May 24, 2022 at 11:53 am

Ok, the triangle inequality is clearly fine the way you did it. However, I am still confuse from the first bit.

Indeed one thing that confused me was why the exercise stated: “Let $\epsilon > 0$ . Show that if $(a_n)_{n=1}^\infty$ and $(b_n)_{n=1}^\infty$ are eventually $\epsilon$ -steady … Why write this instead of writing that the two sequences are equivalent? After all if they are equivalent they are clearly eventually $\epsilon$ -steady for all $\epsilon > 0$ . What is the purpose of writing the sentence as Tao did? It seems to make sense only if the two sequences are not equivalent; i.e., if there is an $\epsilon >$ such that the two sequences do not get closer than that. Maybe I am missing something here?
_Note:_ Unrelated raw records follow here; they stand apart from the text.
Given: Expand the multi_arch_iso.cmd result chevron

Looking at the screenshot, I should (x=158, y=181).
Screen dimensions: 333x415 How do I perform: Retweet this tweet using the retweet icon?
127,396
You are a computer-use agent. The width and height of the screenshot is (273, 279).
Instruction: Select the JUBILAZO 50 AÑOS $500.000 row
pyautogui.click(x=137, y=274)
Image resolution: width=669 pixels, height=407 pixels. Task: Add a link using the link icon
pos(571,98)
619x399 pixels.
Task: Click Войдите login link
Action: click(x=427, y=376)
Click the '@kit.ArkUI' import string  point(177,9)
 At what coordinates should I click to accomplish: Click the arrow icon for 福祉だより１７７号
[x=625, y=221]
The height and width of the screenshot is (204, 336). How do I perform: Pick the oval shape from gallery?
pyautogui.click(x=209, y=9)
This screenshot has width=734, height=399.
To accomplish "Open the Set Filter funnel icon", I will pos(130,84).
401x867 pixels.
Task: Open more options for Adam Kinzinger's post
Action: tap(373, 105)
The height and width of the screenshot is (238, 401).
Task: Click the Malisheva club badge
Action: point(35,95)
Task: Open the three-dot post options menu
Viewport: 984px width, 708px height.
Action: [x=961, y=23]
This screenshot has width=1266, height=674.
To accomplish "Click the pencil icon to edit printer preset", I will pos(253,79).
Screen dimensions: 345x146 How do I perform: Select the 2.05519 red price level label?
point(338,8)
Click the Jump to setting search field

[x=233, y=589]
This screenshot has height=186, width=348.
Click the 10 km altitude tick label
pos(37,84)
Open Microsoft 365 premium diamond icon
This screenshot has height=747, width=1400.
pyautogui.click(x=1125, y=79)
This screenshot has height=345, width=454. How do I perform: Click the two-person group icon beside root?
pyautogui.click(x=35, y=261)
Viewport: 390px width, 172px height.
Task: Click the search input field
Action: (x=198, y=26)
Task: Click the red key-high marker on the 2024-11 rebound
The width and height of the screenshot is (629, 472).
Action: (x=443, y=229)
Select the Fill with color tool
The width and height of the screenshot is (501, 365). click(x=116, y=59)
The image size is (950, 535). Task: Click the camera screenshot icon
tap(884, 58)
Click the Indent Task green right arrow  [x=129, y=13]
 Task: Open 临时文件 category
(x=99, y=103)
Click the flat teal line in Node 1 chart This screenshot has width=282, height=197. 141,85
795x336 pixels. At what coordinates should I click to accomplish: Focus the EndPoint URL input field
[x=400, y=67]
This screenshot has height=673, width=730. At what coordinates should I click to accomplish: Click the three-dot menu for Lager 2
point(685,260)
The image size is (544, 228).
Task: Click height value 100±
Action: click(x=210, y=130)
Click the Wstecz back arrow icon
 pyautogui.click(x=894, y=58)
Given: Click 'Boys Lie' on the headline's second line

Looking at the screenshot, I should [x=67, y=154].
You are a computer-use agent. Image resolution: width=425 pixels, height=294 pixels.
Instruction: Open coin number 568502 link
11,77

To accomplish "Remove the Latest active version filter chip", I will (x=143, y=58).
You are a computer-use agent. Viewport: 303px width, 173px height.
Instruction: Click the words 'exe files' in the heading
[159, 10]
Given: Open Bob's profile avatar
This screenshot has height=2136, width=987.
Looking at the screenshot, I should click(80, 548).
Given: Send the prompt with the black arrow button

On a separate note, I am still not happy as to why letting $\epsilon = 1$ does not work. After all if choose an $N_1$ such that the distance between $a_n$ and $b_n$ s is less than 1, and note that all $a_n$ s are bounded by some $M$ , then all the $b_n$ s must also be bounded by the same $M$ plus the maximum distance they have from the $a_n$ s which is $1$ for that particular $N$ . I don’t see what is the problem with this reasoning. At the end I want to prove that the $b$ sequence is bounded, and I do conclude that. Obviously this is nitty gritty details, as I understand the proof with an arbitrary $\epsilon > 0$ , but it just seems that it should also work for a given $\epsilon$ . Let me know what you think.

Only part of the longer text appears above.